### How to complete this task
For this exercise, transcribe all the records below exactly.

### Information shown
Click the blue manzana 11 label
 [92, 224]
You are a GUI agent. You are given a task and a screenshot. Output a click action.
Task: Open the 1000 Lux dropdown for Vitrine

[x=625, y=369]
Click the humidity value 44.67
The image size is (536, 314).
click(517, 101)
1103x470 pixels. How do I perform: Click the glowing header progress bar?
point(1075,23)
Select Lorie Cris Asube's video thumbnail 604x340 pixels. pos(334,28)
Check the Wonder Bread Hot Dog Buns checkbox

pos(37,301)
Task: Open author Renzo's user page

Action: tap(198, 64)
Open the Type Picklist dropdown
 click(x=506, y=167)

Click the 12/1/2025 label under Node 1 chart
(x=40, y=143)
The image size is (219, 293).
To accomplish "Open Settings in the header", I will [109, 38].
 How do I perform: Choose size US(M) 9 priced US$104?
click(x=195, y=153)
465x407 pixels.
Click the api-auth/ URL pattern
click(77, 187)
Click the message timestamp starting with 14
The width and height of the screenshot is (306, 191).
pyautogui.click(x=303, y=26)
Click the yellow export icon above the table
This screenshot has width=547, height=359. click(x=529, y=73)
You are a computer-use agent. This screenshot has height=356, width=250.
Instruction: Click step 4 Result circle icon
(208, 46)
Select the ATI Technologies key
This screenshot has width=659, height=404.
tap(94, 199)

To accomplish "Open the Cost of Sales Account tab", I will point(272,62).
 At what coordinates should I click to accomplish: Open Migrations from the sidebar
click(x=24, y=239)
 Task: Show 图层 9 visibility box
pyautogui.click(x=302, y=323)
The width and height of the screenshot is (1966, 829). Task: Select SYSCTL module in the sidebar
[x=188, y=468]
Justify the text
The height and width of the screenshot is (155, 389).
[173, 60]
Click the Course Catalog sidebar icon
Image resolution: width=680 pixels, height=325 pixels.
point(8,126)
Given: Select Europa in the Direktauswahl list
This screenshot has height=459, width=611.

### The completed task
Click the blue manzana 11 label
 [92, 224]
You are a GUI agent. You are given a task and a screenshot. Output a click action.
Task: Open the 1000 Lux dropdown for Vitrine

[x=625, y=369]
Click the humidity value 44.67
The image size is (536, 314).
click(517, 101)
1103x470 pixels. How do I perform: Click the glowing header progress bar?
point(1075,23)
Select Lorie Cris Asube's video thumbnail 604x340 pixels. pos(334,28)
Check the Wonder Bread Hot Dog Buns checkbox

pos(37,301)
Task: Open author Renzo's user page

Action: tap(198, 64)
Open the Type Picklist dropdown
 click(x=506, y=167)

Click the 12/1/2025 label under Node 1 chart
(x=40, y=143)
The image size is (219, 293).
To accomplish "Open Settings in the header", I will [109, 38].
 How do I perform: Choose size US(M) 9 priced US$104?
click(x=195, y=153)
465x407 pixels.
Click the api-auth/ URL pattern
click(77, 187)
Click the message timestamp starting with 14
The width and height of the screenshot is (306, 191).
pyautogui.click(x=303, y=26)
Click the yellow export icon above the table
This screenshot has width=547, height=359. click(x=529, y=73)
You are a computer-use agent. This screenshot has height=356, width=250.
Instruction: Click step 4 Result circle icon
(208, 46)
Select the ATI Technologies key
This screenshot has width=659, height=404.
tap(94, 199)

To accomplish "Open the Cost of Sales Account tab", I will point(272,62).
 At what coordinates should I click to accomplish: Open Migrations from the sidebar
click(x=24, y=239)
 Task: Show 图层 9 visibility box
pyautogui.click(x=302, y=323)
The width and height of the screenshot is (1966, 829). Task: Select SYSCTL module in the sidebar
[x=188, y=468]
Justify the text
The height and width of the screenshot is (155, 389).
[173, 60]
Click the Course Catalog sidebar icon
Image resolution: width=680 pixels, height=325 pixels.
point(8,126)
Given: Select Europa in the Direktauswahl list
This screenshot has height=459, width=611.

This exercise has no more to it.